● Problem
Search the material for lines containing the word "computer", and copy each one.

● Data extract
=====
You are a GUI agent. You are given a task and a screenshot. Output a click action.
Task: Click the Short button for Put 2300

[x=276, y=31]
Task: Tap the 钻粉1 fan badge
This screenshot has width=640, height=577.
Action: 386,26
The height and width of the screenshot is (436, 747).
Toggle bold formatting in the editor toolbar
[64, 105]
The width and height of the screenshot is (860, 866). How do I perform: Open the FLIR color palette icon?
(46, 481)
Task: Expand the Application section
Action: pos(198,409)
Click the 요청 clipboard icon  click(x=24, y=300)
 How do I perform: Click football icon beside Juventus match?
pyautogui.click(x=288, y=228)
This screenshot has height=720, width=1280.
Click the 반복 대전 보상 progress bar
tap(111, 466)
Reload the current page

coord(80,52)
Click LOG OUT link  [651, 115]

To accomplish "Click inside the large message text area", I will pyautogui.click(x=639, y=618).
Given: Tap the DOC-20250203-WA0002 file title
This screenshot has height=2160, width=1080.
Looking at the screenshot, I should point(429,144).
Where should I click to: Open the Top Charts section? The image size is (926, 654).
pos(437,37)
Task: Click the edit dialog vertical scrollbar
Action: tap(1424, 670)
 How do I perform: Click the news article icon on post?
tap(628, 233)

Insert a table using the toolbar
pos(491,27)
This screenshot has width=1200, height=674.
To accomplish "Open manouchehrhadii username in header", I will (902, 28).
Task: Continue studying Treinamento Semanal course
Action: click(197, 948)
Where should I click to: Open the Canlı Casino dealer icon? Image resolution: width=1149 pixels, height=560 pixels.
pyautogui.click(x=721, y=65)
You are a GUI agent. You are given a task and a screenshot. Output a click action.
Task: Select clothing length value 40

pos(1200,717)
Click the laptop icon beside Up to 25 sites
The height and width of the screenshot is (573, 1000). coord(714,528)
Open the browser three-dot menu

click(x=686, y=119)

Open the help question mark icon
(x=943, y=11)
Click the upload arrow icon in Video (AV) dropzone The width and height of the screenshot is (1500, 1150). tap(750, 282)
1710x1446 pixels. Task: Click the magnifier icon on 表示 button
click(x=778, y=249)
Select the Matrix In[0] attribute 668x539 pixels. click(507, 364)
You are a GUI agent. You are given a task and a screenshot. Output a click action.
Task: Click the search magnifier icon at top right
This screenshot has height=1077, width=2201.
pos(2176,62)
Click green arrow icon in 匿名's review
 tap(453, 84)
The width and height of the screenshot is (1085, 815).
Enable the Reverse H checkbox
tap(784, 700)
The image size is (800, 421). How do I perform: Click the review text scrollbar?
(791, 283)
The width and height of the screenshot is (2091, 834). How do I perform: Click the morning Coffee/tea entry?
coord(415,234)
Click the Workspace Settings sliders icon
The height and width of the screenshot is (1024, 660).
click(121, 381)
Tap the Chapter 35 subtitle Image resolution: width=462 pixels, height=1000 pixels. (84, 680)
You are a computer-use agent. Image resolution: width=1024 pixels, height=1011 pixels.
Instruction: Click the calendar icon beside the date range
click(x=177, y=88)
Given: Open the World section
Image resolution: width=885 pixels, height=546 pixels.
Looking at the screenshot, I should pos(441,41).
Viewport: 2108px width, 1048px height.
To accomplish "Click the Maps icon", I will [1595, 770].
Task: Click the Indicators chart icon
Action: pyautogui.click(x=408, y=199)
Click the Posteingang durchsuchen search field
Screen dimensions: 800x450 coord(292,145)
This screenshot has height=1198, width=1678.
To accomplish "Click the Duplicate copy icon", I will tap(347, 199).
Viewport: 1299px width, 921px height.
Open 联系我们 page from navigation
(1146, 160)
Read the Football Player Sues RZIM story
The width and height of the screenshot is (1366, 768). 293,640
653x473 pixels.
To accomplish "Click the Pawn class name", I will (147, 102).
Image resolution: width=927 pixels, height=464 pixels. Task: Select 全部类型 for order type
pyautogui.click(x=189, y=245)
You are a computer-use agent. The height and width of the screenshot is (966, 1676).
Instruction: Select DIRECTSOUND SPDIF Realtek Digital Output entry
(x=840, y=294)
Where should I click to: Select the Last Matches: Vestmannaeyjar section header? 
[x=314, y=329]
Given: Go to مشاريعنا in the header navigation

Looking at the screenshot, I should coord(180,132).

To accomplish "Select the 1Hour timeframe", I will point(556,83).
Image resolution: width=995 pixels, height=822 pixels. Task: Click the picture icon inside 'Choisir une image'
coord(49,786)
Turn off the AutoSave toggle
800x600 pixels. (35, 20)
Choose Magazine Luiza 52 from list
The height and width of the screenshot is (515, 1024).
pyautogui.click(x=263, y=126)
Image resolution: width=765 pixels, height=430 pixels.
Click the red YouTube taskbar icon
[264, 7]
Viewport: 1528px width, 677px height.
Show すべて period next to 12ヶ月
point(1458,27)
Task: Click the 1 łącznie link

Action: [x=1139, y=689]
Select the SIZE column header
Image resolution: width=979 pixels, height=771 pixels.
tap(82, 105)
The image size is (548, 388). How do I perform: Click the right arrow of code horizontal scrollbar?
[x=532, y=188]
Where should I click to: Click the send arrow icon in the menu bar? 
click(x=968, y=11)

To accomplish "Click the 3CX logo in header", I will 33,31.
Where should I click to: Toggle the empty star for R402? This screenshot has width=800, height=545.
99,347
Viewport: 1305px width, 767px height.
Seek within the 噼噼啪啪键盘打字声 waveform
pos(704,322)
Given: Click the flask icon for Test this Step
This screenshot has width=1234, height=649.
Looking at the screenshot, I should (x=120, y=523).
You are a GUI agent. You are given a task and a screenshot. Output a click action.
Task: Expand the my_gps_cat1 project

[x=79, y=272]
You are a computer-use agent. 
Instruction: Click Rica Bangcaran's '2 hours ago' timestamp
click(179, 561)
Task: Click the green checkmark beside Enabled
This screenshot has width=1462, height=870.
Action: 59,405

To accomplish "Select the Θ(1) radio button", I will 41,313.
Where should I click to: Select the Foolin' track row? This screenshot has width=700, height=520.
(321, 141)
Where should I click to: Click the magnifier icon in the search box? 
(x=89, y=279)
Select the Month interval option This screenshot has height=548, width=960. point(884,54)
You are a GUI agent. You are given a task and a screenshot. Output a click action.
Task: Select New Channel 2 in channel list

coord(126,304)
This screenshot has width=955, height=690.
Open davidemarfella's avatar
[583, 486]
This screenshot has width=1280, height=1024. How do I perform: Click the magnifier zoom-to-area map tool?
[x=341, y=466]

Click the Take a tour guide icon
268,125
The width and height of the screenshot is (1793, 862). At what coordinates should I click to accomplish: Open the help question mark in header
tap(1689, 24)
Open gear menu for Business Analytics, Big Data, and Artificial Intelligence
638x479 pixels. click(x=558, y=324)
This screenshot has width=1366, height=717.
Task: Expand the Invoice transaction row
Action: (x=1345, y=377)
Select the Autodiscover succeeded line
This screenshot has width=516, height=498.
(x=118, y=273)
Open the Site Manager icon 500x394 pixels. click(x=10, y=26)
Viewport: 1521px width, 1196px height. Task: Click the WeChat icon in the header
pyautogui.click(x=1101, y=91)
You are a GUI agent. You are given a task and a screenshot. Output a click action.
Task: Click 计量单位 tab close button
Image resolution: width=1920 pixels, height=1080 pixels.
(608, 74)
=====
● Result for this exercise
You are a computer-use agent. Image resolution: width=1024 pixels, height=1011 pixels.
You are a computer-use agent. The height and width of the screenshot is (966, 1676).
You are a computer-use agent. 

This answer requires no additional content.